▸ **THE PROBLEM**:
Search the material for the string "computer" and reply with how many lines contain it, nothing else.
────────────────────────────────────────
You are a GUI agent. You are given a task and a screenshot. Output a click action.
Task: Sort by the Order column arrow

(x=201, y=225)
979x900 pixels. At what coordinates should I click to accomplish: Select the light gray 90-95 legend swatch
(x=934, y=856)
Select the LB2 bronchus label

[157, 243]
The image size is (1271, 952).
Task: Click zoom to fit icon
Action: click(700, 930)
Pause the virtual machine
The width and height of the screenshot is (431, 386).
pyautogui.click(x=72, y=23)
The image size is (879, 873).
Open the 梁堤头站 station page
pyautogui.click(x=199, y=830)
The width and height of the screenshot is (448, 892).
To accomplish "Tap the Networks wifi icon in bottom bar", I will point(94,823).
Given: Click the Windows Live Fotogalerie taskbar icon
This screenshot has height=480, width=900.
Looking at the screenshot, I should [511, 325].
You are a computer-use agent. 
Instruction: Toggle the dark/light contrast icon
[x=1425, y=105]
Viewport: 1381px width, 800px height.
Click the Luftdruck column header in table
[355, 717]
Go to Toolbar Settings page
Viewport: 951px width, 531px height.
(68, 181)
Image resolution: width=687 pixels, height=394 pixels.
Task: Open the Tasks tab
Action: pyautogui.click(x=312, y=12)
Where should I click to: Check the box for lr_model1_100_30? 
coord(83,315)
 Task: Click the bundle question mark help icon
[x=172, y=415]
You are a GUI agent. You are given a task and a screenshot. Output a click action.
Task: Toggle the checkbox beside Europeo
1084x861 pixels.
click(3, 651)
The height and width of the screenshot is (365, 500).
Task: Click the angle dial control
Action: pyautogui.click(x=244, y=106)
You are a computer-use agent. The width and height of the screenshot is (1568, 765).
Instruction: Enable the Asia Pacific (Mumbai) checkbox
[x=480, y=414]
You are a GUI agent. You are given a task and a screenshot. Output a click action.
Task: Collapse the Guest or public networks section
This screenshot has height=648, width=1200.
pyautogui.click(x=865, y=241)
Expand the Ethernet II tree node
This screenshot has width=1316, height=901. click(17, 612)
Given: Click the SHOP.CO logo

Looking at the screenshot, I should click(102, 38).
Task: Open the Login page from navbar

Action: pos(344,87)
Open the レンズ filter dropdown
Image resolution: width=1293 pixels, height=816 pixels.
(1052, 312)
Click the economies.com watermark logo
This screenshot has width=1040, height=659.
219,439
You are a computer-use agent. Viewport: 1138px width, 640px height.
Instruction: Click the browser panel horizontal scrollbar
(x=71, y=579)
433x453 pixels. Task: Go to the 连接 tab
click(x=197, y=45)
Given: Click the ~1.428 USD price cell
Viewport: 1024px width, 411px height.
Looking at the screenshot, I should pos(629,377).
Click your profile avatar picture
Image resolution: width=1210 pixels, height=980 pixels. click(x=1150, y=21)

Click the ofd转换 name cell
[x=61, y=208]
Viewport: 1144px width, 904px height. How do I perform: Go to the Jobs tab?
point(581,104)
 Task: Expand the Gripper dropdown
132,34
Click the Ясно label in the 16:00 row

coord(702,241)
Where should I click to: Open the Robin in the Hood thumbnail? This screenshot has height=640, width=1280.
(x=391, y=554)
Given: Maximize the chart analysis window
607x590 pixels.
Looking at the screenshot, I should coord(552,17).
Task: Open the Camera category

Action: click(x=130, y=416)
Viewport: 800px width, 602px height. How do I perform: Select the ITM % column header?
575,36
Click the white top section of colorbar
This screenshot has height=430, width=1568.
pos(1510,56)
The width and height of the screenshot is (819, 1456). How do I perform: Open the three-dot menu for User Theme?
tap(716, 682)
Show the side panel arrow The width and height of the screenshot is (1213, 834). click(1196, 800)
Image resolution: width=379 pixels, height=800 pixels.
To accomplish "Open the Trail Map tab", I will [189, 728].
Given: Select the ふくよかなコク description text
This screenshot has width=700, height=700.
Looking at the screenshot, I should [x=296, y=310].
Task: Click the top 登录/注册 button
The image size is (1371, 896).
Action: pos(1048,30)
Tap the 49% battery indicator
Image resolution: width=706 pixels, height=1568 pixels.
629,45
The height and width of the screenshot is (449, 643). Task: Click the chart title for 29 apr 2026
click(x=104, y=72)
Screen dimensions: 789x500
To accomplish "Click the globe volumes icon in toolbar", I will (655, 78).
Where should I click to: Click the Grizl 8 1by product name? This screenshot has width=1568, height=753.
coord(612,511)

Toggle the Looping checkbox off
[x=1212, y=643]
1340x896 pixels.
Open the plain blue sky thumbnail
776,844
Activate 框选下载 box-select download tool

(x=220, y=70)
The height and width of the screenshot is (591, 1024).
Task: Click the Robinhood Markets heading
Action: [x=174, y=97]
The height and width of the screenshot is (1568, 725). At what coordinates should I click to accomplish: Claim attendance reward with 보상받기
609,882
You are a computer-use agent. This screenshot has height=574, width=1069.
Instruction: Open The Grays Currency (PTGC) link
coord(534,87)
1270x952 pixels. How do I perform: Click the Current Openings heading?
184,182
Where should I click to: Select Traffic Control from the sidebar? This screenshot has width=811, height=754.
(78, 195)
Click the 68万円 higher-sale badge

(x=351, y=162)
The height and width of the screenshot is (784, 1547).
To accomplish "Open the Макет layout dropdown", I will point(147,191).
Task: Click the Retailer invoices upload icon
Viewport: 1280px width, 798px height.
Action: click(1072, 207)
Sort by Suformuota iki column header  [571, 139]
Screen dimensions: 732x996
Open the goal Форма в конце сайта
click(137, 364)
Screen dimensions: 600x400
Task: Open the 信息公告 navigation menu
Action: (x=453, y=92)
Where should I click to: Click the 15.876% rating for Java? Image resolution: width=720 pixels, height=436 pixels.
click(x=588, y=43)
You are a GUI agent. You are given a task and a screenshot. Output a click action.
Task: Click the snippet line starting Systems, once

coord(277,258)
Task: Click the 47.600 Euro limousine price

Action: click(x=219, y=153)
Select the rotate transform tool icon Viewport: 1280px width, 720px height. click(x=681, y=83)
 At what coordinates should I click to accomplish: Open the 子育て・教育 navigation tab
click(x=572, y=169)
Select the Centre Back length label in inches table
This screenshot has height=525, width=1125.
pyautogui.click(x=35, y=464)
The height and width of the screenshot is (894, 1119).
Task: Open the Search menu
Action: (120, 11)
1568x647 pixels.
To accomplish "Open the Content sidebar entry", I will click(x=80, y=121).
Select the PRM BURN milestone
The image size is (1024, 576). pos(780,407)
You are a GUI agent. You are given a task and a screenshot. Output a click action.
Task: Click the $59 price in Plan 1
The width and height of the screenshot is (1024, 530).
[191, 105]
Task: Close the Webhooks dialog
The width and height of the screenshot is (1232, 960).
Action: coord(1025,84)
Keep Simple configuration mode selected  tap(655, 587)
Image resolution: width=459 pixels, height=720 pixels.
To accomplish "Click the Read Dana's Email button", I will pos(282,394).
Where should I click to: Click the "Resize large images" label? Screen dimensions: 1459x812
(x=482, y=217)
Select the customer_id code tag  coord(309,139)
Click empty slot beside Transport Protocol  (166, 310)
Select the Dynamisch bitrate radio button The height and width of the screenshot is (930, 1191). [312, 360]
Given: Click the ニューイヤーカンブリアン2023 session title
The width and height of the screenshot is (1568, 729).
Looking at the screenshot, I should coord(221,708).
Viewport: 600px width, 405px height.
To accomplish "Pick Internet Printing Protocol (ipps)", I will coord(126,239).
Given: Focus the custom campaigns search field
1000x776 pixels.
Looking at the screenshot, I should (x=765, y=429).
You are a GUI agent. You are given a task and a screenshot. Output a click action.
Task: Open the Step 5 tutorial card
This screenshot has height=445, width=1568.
────────────────────────────────────────
▸ **EXERCISE RESULT**:
4